Aim> Output the lines of data starting at the line that contains "Uncheck Cartão de Crédito (Avista)" and ending at the line that contains "Action: click(226, 279)", both included, with no changes.

_____

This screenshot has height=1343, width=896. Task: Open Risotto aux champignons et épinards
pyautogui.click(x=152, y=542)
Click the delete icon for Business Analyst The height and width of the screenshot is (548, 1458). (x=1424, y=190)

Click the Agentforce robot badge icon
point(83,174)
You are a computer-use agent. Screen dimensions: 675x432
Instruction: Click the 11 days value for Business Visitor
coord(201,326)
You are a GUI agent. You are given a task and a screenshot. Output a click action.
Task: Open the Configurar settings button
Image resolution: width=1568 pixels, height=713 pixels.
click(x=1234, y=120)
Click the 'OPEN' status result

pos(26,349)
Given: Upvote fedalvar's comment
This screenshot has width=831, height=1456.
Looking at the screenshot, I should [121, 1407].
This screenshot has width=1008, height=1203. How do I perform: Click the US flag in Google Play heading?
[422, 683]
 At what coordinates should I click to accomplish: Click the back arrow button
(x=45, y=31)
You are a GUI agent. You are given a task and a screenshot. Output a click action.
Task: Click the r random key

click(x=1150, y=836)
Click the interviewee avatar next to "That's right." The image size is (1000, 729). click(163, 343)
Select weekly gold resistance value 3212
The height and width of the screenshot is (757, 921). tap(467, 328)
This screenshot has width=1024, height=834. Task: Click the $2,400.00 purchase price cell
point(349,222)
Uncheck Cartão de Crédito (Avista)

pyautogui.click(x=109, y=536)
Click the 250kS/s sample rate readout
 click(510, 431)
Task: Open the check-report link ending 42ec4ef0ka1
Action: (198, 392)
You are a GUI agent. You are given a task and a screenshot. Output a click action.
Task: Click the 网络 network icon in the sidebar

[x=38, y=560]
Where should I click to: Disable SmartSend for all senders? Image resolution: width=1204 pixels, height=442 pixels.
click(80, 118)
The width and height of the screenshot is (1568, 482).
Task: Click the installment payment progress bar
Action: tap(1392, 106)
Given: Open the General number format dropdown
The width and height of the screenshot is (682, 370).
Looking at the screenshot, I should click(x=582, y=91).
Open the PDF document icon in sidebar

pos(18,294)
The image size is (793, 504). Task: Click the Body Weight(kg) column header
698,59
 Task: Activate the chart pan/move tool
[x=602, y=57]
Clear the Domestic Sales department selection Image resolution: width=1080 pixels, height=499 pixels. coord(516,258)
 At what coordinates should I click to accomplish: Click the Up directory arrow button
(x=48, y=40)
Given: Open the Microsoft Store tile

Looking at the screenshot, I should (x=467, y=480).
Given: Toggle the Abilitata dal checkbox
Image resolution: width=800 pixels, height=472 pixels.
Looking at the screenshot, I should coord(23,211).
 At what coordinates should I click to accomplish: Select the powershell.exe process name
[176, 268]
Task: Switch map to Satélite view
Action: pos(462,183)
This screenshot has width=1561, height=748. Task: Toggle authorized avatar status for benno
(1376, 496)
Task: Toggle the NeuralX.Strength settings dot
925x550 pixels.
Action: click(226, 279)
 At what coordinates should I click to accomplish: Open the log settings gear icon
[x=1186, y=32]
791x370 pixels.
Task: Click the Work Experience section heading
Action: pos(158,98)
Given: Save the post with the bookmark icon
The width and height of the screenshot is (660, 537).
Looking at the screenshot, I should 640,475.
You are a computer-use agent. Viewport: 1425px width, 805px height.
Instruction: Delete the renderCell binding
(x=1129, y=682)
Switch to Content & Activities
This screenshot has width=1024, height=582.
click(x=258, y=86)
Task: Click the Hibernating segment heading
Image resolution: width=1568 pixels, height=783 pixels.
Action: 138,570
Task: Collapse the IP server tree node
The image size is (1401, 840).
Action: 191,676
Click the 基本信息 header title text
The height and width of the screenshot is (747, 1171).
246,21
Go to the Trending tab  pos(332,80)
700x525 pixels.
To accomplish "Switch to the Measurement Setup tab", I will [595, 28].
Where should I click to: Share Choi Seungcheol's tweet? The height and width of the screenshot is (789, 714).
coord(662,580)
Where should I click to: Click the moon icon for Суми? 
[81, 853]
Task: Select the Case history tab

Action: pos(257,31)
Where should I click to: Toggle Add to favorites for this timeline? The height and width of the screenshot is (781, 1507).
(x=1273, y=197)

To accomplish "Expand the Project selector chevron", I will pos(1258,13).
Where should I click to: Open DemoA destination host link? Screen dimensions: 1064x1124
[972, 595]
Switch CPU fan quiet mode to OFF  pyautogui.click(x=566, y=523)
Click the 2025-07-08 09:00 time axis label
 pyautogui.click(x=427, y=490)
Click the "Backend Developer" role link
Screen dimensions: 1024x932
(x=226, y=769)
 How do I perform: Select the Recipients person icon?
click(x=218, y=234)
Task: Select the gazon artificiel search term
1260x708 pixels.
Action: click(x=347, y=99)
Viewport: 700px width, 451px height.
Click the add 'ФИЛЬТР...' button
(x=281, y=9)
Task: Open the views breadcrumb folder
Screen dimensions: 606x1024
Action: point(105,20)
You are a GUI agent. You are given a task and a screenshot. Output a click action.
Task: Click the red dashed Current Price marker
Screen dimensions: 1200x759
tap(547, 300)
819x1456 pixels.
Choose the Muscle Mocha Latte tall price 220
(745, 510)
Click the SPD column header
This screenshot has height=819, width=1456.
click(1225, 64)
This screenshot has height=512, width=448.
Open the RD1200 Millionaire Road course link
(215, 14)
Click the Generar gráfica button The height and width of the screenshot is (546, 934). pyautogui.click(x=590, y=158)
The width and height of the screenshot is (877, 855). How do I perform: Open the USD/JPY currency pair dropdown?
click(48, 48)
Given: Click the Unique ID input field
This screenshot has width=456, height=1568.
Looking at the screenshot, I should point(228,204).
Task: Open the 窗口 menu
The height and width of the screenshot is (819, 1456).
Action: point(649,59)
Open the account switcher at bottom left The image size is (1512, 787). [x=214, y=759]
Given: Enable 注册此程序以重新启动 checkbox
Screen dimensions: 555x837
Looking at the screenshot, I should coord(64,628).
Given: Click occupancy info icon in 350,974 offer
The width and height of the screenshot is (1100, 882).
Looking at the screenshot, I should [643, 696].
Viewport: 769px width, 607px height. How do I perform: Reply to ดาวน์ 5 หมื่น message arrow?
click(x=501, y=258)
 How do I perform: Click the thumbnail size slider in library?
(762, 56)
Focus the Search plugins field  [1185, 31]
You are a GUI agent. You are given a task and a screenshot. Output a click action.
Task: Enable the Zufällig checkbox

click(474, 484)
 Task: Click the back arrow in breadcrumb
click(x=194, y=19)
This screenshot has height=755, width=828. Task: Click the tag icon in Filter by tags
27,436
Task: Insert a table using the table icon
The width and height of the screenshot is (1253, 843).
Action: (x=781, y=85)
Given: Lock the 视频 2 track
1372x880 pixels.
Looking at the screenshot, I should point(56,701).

_____

Reply>
Uncheck Cartão de Crédito (Avista)

pyautogui.click(x=109, y=536)
Click the 250kS/s sample rate readout
 click(510, 431)
Task: Open the check-report link ending 42ec4ef0ka1
Action: (198, 392)
You are a GUI agent. You are given a task and a screenshot. Output a click action.
Task: Click the 网络 network icon in the sidebar

[x=38, y=560]
Where should I click to: Disable SmartSend for all senders? Image resolution: width=1204 pixels, height=442 pixels.
click(80, 118)
The width and height of the screenshot is (1568, 482).
Task: Click the installment payment progress bar
Action: tap(1392, 106)
Given: Open the General number format dropdown
The width and height of the screenshot is (682, 370).
Looking at the screenshot, I should click(x=582, y=91).
Open the PDF document icon in sidebar

pos(18,294)
The image size is (793, 504). Task: Click the Body Weight(kg) column header
698,59
 Task: Activate the chart pan/move tool
[x=602, y=57]
Clear the Domestic Sales department selection Image resolution: width=1080 pixels, height=499 pixels. coord(516,258)
 At what coordinates should I click to accomplish: Click the Up directory arrow button
(x=48, y=40)
Given: Open the Microsoft Store tile

Looking at the screenshot, I should (x=467, y=480).
Given: Toggle the Abilitata dal checkbox
Image resolution: width=800 pixels, height=472 pixels.
Looking at the screenshot, I should coord(23,211).
 At what coordinates should I click to accomplish: Select the powershell.exe process name
[176, 268]
Task: Switch map to Satélite view
Action: pos(462,183)
This screenshot has width=1561, height=748. Task: Toggle authorized avatar status for benno
(1376, 496)
Task: Toggle the NeuralX.Strength settings dot
925x550 pixels.
Action: click(226, 279)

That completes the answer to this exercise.